While money managers from Goldman Sachs Group Inc. to UBS Wealth Management still tout investing opportunities in emerging markets, the asset class has one notable critic: Harvard professor Carmen Reinhart.

The Cuban-born economist points to mounting debt loads, weakening terms of trade, rising global interest rates and stalling growth as reasons for concern. In fact, developing nations are worse off than during their two most recent moments of weakness: The 2008 global financial crisis and 2013 taper tantrum, when equities endured routs of 64 percent and 17 percent respectively.

"The overall shape they’re in has a lot more cracks now than it did five years ago and certainly at the time of the global financial crisis," Reinhart said from Cambridge, Massachusetts. "It’s both external and internal conditions."

Here’s what else Reinhart had to say on emerging markets:

On the link between U.S. inflation and emerging-market equities

"The inflation story is really about interest rates. It’s not the inflation per say. It’s what it implies for the reaction of U.S. monetary policy. The bigger the tightening, the more the anticipation that rates will go higher and higher and that has multiplier consequences for emerging markets." "If the U.S. policy becomes tighter and there’s no comparable follow-through by other advanced economies, the dollar strengthens. There you have a double-whammy. Also importantly is what it does to their currency: More than two-thirds of emerging-market debt is dollar-denominated, now even more because of borrowing from China."

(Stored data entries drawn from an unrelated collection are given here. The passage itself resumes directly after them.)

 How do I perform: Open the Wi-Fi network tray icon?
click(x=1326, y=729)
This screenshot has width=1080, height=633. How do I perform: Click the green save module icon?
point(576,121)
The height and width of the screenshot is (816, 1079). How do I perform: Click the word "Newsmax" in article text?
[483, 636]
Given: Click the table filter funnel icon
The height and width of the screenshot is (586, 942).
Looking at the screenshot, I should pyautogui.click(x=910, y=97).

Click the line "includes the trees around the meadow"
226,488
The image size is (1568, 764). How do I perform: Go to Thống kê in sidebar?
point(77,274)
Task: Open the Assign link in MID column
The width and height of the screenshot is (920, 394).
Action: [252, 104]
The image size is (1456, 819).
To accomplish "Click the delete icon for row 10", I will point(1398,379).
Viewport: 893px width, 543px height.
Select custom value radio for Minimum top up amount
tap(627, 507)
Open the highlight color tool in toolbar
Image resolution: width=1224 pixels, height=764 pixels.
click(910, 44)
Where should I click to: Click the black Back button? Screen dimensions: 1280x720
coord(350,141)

On emerging-market vulnerabilities

"EM rebounded super-quick after the great financial crisis and an important element of that had to with they had very little external debt. They were at their low point. You had the Mexican crisis and that generated turmoil in Latin American and then the Asian crisis and the Russian crisis and then Argentina. By then, because of the crises, everyone had deleveraged." "A growth slowdown begins to reveal more vulnerabilities in your fiscal account, such as Brazil. You take countries that were also doing quite well like Chile and Turkey and they’re not doing nearly as well right now for different reasons. In Turkey, there’s the political dimension and in Chile commodity prices are not at what they were in their booming period. Sub-Saharan African countries are in deep water." "This is not gloom-and-doom, but there are a lot of internal and external vulnerabilities now that were not there during the taper tantrum."

On emerging-market default risk

"There’s a whole range of sub-Saharan African and Middle Eastern countries that have become indebted to China. It’s a very opaque area. Countries like Angola, if you factor in Chinese loans, their external debt is 20 percent higher than what official data suggest. It’s to be expected after a decade of ultra-low interest rates when you had a lot of incentives to borrow and now when rates start to rise and there’s the reversal in the dollar again, the vulnerabilities start to pile up." "Lower income EM countries will have a lot of debt servicing difficulties. You’re dealing with China in a lot of these cases and they’re very opaque. You wonder whether they’re already restructuring some debts."